The guy is young with full function... he's playing sports with no problems.  He's not a candidate for any invasive procedure - telling him he might have a meniscal problem is going to probably have the same impact of telling someone they have a herniated disc.  (He's going to overly focus on it and potentially have a fear response and want something done about it.)  He shouldn't be hyperextending his knee and he shouldn't be fully flexing his knee.  Even if he has a Baker's cyst... his function isn't being limited, so even that doesn't matter.  I'd advise him to worry when he has locking and buckling and feeling of giving away.  Until then, avoid whatever irritates it (his issues are at the extremes of his motion)... focus on neuromuscular re-education type activities (balance and proprioception).  Assess his performance with hamstring curls and reduce the motion into a painfree range.  If there is no painfree range, then instead have the patient focus on strengthening via a leg press.  No deep knee squats.  Each time the patient strengthens, attempt the hamstring curl to see if the condition is changing.


If you hear hoofbeats think horses not zebras...it is most likely a meniscus tear.  However, I agree completely with SJ that, even if it is a tear or cyst (and it is likely a mild case of one or the other), I can't imagine any surgeon worth his/her salt would suggest doing anything about it.  I would follow SJ's recommendations regarding management in either case.
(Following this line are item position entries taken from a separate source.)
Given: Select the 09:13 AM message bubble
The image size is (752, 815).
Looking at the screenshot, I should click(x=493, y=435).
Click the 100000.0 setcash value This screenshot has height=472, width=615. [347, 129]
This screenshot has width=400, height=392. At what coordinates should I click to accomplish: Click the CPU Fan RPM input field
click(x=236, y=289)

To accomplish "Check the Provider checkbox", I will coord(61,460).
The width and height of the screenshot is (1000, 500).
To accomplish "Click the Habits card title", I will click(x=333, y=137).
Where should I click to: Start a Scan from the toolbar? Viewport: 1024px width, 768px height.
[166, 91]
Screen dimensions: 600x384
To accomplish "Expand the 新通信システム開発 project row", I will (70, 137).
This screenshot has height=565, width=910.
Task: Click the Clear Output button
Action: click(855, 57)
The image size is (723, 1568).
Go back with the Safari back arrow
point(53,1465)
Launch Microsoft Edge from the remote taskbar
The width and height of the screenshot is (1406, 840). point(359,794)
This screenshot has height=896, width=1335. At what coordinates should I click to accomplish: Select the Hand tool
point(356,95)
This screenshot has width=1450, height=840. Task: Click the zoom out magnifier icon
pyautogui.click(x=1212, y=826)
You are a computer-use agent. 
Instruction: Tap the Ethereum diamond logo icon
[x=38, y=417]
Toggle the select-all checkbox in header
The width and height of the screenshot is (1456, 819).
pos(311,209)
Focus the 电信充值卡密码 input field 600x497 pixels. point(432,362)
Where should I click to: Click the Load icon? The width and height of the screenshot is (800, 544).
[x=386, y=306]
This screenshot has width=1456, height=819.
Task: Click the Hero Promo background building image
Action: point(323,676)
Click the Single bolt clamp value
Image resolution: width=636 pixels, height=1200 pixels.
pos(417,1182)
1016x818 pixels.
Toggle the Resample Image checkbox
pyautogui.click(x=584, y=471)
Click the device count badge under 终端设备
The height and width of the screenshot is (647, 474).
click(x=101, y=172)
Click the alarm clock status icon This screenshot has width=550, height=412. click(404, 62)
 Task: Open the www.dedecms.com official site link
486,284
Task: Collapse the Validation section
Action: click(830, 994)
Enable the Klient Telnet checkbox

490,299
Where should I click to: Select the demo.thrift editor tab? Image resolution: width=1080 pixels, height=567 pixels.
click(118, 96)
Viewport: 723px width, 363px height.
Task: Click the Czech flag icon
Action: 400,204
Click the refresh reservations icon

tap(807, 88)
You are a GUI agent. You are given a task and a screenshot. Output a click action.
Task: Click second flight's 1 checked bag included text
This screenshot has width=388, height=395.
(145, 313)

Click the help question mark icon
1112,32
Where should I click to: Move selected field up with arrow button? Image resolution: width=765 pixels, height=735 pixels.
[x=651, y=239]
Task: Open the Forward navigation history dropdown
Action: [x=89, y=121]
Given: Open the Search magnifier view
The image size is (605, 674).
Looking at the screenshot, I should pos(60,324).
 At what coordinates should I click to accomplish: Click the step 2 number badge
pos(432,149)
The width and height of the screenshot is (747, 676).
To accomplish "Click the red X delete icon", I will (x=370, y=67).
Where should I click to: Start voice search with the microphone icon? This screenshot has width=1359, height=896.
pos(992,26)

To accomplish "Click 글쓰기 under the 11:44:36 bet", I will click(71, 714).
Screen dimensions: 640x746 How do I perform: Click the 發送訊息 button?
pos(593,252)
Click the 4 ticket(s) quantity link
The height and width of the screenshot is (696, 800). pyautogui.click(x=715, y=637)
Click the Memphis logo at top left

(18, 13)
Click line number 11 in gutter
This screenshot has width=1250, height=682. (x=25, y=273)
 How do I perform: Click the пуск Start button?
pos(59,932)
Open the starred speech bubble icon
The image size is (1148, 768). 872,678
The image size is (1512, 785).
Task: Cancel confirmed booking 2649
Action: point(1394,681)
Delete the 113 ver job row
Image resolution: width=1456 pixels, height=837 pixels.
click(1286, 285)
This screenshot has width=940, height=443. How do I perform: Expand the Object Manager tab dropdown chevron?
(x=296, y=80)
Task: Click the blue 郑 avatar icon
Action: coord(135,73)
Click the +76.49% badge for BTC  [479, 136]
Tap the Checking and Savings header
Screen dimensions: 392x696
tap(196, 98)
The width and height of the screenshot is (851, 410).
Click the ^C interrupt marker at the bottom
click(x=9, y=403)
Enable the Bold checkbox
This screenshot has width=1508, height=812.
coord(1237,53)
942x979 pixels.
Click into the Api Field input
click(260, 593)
< Message edited by TexasOrtho -- October 5, 2008 5:34:12 PM >


_____________________________

Rod Henderson, PT
Board Certified Orthopedic Specialist (or Super-Freak)
Certified Strength and Conditioning Specialist
Movement Science Podcast and Blog

(in reply to SJBird55)
Post #: 9
RE: Posterior Knee pain - October 5, 2008 10:25:44 PM   
Tom Reeves DPT ATC

 

Posts: 1121
Joined: March 15, 2006
Status: offline
I wonder if he is not hyperextending his knee during gait to avoid dorsiflexing the toe.  that would cause nebulous posterior knee pain, swelling that you can't see, and pain with deep squats.  I would treat the toe and work on his gait and see what happens before the MRI or ortho appointment to r/o the meniscus.

(in reply to TexasOrtho)
Post #: 10
RE: Posterior Knee pain - October 6, 2008 12:18:49 AM   
TexasOrtho


Posts: 1090
Joined: December 22, 2007
Status: offline
Good catch Tom.

_____________________________

Rod Henderson, PT
Board Certified Orthopedic Specialist (or Super-Freak)
Certified Strength and Conditioning Specialist
Movement Science Podcast and Blog

(in reply to Tom Reeves DPT ATC)
Post #: 11
RE: Posterior Knee pain - October 6, 2008 1:37:43 AM   
Keith06

 

Posts: 13
Joined: November 9, 2006
Status: offline
Thanks for all the advice. I was initially thinking meniscus, but there was no mechanism of injury and even Thessaly test negative. Tom, I added that bit about his turf toe injury because I was also thinking along the lines of him avoiding pushoff. Because the knee pain started about 3 weeks after toe injury. He tapes his toe for sports, he has had a turf toe injury a few years back so he learned how to take care of it. He did take a month off all activities to let the toe rest, but it never got completely better. He reported it taking about 6-8 months to completely be pain free from his previous toe injury. He is able to perform a full squat without pain, he just can't kneel down on his fully flexed knee. In other words he can't sit back on his heels with his knee flexed fully without intense pain. I know this seem like a postion that could be avoided but he reports doing it a few times a day for job duties. I was also thinking that the popliteus could be inflamed. I will re-check some things mentioned above and give an update later in the week.

(in reply to TexasOrtho)
Post #: 12
RE: Posterior Knee pain - October 6, 2008 2:28:49 AM   
PTupdate.com


Posts: 1562
Joined: October 9, 2001
From: Pittsburgh, PA USA
Status: offline
Keith, remember there does not have to be a mechanism of injury for a meniscus tear or injury.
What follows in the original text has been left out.